Repeat each entry. Keep every line exactly as it is.

[Entries taken from a collection]
....

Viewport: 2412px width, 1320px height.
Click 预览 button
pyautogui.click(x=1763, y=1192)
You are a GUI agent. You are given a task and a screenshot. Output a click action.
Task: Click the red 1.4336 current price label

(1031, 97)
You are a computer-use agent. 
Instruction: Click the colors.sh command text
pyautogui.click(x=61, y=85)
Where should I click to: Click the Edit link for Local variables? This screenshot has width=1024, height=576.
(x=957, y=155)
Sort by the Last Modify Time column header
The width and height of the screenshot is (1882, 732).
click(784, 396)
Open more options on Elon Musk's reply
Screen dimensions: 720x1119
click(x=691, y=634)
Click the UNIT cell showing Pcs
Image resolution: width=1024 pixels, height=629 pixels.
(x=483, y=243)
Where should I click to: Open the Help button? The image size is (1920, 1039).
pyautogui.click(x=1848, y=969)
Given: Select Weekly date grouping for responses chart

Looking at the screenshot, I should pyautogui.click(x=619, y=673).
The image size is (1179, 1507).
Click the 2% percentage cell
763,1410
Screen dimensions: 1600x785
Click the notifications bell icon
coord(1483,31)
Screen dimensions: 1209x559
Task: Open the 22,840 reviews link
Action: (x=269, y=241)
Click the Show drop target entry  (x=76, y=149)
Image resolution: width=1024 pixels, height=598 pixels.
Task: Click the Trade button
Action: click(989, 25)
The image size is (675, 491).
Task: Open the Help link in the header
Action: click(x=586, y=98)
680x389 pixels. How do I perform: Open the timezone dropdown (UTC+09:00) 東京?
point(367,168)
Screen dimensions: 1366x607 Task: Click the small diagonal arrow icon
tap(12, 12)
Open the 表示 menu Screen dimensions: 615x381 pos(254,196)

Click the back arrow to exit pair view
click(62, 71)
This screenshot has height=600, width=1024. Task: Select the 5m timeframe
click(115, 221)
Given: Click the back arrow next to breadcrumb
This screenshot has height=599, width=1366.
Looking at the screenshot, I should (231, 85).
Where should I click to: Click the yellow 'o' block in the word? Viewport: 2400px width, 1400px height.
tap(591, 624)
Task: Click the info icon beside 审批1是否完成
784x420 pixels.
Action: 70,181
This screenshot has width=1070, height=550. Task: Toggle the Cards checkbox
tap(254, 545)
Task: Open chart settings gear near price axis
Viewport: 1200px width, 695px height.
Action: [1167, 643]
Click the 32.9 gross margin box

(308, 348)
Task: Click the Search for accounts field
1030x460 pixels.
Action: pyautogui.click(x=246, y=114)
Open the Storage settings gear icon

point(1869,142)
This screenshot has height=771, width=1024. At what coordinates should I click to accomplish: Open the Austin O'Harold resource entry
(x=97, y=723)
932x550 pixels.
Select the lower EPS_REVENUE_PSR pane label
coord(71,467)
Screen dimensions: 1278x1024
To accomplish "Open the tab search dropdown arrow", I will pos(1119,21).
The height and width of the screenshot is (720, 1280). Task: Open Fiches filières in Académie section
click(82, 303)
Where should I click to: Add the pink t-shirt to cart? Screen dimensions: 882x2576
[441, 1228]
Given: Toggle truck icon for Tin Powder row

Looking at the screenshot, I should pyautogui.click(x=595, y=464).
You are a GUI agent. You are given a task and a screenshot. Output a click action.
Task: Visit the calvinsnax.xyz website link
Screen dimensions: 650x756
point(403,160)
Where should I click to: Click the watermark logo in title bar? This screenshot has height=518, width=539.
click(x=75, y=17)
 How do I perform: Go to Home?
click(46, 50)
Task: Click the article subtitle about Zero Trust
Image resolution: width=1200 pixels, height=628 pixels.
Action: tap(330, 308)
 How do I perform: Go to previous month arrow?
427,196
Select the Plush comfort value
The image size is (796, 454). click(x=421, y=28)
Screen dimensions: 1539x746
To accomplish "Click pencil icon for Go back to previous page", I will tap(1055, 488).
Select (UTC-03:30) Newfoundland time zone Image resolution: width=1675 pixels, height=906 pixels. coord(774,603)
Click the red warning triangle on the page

....

*RESPONSE BELOW*
Viewport: 2412px width, 1320px height.
Click 预览 button
pyautogui.click(x=1763, y=1192)
You are a GUI agent. You are given a task and a screenshot. Output a click action.
Task: Click the red 1.4336 current price label

(1031, 97)
You are a computer-use agent. 
Instruction: Click the colors.sh command text
pyautogui.click(x=61, y=85)
Where should I click to: Click the Edit link for Local variables? This screenshot has width=1024, height=576.
(x=957, y=155)
Sort by the Last Modify Time column header
The width and height of the screenshot is (1882, 732).
click(784, 396)
Open more options on Elon Musk's reply
Screen dimensions: 720x1119
click(x=691, y=634)
Click the UNIT cell showing Pcs
Image resolution: width=1024 pixels, height=629 pixels.
(x=483, y=243)
Where should I click to: Open the Help button? The image size is (1920, 1039).
pyautogui.click(x=1848, y=969)
Given: Select Weekly date grouping for responses chart

Looking at the screenshot, I should pyautogui.click(x=619, y=673).
The image size is (1179, 1507).
Click the 2% percentage cell
763,1410
Screen dimensions: 1600x785
Click the notifications bell icon
coord(1483,31)
Screen dimensions: 1209x559
Task: Open the 22,840 reviews link
Action: (x=269, y=241)
Click the Show drop target entry  (x=76, y=149)
Image resolution: width=1024 pixels, height=598 pixels.
Task: Click the Trade button
Action: click(989, 25)
The image size is (675, 491).
Task: Open the Help link in the header
Action: click(x=586, y=98)
680x389 pixels. How do I perform: Open the timezone dropdown (UTC+09:00) 東京?
point(367,168)
Screen dimensions: 1366x607 Task: Click the small diagonal arrow icon
tap(12, 12)
Open the 表示 menu Screen dimensions: 615x381 pos(254,196)

Click the back arrow to exit pair view
click(62, 71)
This screenshot has height=600, width=1024. Task: Select the 5m timeframe
click(115, 221)
Given: Click the back arrow next to breadcrumb
This screenshot has height=599, width=1366.
Looking at the screenshot, I should (231, 85).
Where should I click to: Click the yellow 'o' block in the word? Viewport: 2400px width, 1400px height.
tap(591, 624)
Task: Click the info icon beside 审批1是否完成
784x420 pixels.
Action: 70,181
This screenshot has width=1070, height=550. Task: Toggle the Cards checkbox
tap(254, 545)
Task: Open chart settings gear near price axis
Viewport: 1200px width, 695px height.
Action: [1167, 643]
Click the 32.9 gross margin box

(308, 348)
Task: Click the Search for accounts field
1030x460 pixels.
Action: pyautogui.click(x=246, y=114)
Open the Storage settings gear icon

point(1869,142)
This screenshot has height=771, width=1024. At what coordinates should I click to accomplish: Open the Austin O'Harold resource entry
(x=97, y=723)
932x550 pixels.
Select the lower EPS_REVENUE_PSR pane label
coord(71,467)
Screen dimensions: 1278x1024
To accomplish "Open the tab search dropdown arrow", I will pos(1119,21).
The height and width of the screenshot is (720, 1280). Task: Open Fiches filières in Académie section
click(82, 303)
Where should I click to: Add the pink t-shirt to cart? Screen dimensions: 882x2576
[441, 1228]
Given: Toggle truck icon for Tin Powder row

Looking at the screenshot, I should pyautogui.click(x=595, y=464).
You are a GUI agent. You are given a task and a screenshot. Output a click action.
Task: Visit the calvinsnax.xyz website link
Screen dimensions: 650x756
point(403,160)
Where should I click to: Click the watermark logo in title bar? This screenshot has height=518, width=539.
click(x=75, y=17)
 How do I perform: Go to Home?
click(46, 50)
Task: Click the article subtitle about Zero Trust
Image resolution: width=1200 pixels, height=628 pixels.
Action: tap(330, 308)
 How do I perform: Go to previous month arrow?
427,196
Select the Plush comfort value
The image size is (796, 454). click(x=421, y=28)
Screen dimensions: 1539x746
To accomplish "Click pencil icon for Go back to previous page", I will tap(1055, 488).
Select (UTC-03:30) Newfoundland time zone Image resolution: width=1675 pixels, height=906 pixels. coord(774,603)
Click the red warning triangle on the page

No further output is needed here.